Так сразу проницают друг друга две главные стихии повествования: историческая и поэтическая. Ведь говоря, что, всякий раз проезжая мимо этого места, он ощущает себя должником, Абай имеет в виду долг поэта не только перед двумя несчастными, но и перед народом, сложившим эту высокую и печальную легенду. В первых двух книгах изображен художник в юности, в двух заключительных складывается образ поэта в зрелые годы, когда многое уже пережито и осознано и когда с мучительной ясностью приходит мысль об извечном противостоянии поэзии и жизни. И стало быть, «схватка», в которую влечет его, это не одни лишь клановые либо классовые раздоры, — хотя конечно же и они тоже, — это столкновение красоты поэзии и действительности, в которой гармонии нет. Трагедия же — трагедия любого истинного художника — состоит в том, что сама-то эта красота растет из «горькой правды» действительности.

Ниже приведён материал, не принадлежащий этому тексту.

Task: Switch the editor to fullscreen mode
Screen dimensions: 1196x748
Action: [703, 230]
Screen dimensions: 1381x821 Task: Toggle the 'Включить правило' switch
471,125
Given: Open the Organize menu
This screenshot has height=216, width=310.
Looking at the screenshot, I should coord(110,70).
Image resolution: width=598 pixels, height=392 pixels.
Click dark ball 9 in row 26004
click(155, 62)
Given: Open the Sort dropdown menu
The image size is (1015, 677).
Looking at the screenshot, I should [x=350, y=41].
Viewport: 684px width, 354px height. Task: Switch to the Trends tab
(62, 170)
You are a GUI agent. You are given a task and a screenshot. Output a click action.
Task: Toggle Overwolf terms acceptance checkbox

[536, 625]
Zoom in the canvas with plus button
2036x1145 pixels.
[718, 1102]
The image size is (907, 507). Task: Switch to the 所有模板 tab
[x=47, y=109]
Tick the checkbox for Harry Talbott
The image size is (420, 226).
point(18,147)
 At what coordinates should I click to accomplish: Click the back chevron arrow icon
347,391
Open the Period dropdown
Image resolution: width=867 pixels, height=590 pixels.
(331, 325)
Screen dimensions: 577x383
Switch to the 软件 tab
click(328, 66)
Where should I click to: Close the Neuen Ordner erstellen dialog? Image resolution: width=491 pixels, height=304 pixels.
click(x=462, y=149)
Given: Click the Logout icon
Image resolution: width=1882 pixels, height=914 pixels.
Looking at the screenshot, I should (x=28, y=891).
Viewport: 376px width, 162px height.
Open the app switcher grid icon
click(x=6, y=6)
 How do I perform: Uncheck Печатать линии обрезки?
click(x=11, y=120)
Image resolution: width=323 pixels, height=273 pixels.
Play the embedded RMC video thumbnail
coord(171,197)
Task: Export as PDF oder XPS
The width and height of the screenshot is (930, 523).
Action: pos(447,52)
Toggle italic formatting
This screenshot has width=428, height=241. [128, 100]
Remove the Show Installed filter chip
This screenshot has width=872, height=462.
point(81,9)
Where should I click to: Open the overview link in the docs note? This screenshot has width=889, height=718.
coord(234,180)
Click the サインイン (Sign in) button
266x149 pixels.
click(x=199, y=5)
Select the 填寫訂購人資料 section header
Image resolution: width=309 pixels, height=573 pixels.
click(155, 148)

Поэзия предстает как освобождающий дух и очистительная сила.
— Аркан, который накинули на шею Енлик, задушил не только ее. Им задавлен отчаянный крик, не успевший вырваться в мир… Не пора ли хоть теперь поведать народу тайну этих двух могил? Нельзя ли голосом Енлик выразить тайну девичьего сердца, а устами Кебека — мятежный призыв мужественной души?.. Почему бы вам не создать стихи из того, что мы пережили сегодня? Ну, кто возьмется?
Вызов принимает Дармен, единственное полностью вымышленное лицо повествования. Таким образом, он становится наследником Абая. Потом композиция совершит полный круг и замкнется притчей о поверженном дереве, которую уходящий наставник рассказывает именно молодому своему другу.
Так возникает тема поэтической преемственности и, что еще важнее, с первых же шагов, с первых же музыкальных тактов очередной части симфонии налаживается цельность всей партитуры. Огромный мир эпопеи — это единый мир, где все существует и отражается во всем, и все со всем издали или вблизи перекликается, обогащаясь при этом новыми красками, а кое-какие и утрачивая: неумолимый закон движения.